■ WHAT THE EXERCISE ASKS:
Transcribe the lines below verbatim, from the line containing "Task: Open dropdown" to the line containing "tap(63, 187)", both ends included.

+ + + + + + +

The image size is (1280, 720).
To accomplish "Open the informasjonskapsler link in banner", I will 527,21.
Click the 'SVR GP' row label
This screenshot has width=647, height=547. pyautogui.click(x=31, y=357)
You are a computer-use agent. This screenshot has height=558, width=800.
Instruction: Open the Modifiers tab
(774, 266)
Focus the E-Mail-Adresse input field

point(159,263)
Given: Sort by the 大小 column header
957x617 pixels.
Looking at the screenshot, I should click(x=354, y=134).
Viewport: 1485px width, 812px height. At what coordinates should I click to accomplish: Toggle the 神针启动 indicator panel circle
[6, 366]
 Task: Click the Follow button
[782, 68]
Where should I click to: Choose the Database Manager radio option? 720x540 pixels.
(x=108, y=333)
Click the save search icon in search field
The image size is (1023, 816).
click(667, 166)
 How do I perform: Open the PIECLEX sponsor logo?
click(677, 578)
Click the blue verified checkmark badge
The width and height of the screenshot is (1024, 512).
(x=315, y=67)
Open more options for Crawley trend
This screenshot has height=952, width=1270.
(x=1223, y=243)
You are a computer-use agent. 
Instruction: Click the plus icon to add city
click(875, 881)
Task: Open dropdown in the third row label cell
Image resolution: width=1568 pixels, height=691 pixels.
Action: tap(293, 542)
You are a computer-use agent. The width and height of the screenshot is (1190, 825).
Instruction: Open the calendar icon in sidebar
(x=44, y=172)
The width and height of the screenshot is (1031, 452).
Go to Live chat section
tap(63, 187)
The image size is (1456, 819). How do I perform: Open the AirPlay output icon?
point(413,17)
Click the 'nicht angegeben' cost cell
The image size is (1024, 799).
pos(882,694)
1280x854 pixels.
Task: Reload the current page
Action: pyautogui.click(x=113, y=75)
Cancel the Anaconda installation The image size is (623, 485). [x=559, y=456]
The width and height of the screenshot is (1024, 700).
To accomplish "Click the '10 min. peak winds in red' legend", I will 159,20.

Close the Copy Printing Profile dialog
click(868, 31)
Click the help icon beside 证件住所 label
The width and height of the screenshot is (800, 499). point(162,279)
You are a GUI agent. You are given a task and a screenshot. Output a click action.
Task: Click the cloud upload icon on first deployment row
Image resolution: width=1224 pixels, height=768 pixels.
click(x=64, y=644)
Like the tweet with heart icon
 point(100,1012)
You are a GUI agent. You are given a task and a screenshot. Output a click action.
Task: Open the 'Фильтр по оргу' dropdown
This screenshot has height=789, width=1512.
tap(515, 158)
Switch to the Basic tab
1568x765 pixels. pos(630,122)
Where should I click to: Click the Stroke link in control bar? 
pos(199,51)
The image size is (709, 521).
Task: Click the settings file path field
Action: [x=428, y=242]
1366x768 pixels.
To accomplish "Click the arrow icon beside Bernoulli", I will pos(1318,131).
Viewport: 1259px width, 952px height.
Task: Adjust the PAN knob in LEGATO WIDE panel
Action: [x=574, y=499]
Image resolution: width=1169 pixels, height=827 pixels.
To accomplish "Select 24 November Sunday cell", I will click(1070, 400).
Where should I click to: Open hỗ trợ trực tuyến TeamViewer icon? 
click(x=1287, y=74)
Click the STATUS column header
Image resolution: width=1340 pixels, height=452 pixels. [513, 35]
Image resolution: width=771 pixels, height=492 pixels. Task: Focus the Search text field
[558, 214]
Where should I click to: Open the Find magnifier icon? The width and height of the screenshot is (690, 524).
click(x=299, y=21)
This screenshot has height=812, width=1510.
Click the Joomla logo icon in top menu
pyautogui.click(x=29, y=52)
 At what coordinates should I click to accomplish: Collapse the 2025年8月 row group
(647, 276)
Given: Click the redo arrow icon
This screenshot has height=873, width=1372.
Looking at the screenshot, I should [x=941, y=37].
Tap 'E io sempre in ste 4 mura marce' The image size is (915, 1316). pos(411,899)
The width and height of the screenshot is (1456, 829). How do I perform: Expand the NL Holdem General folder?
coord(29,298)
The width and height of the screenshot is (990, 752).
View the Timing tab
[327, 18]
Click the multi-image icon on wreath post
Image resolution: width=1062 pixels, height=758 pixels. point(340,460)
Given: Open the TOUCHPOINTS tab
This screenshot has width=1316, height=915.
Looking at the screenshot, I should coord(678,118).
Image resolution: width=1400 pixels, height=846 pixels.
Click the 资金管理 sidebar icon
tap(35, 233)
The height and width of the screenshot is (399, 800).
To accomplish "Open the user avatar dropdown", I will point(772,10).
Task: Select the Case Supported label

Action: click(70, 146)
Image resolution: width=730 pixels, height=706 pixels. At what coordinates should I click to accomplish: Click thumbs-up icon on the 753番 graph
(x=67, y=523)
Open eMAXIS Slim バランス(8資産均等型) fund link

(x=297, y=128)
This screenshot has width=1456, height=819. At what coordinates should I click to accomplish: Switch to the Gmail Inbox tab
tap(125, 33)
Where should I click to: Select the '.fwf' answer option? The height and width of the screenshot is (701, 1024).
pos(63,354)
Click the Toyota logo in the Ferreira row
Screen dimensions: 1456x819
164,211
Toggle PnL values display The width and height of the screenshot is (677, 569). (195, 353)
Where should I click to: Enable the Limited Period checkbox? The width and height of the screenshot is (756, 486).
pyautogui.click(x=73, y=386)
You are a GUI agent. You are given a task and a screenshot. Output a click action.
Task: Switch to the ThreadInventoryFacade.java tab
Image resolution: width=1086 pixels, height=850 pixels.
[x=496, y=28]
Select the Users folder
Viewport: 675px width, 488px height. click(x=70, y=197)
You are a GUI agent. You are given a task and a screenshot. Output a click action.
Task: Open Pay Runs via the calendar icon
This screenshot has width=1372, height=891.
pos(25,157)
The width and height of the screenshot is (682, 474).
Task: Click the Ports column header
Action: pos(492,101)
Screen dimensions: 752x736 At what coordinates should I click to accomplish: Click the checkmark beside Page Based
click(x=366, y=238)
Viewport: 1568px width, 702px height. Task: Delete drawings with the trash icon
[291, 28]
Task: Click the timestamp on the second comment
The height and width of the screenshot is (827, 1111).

+ + + + + + +

■ TASK RESPONSE:
Task: Open dropdown in the third row label cell
Image resolution: width=1568 pixels, height=691 pixels.
Action: tap(293, 542)
You are a computer-use agent. The width and height of the screenshot is (1190, 825).
Instruction: Open the calendar icon in sidebar
(x=44, y=172)
The width and height of the screenshot is (1031, 452).
Go to Live chat section
tap(63, 187)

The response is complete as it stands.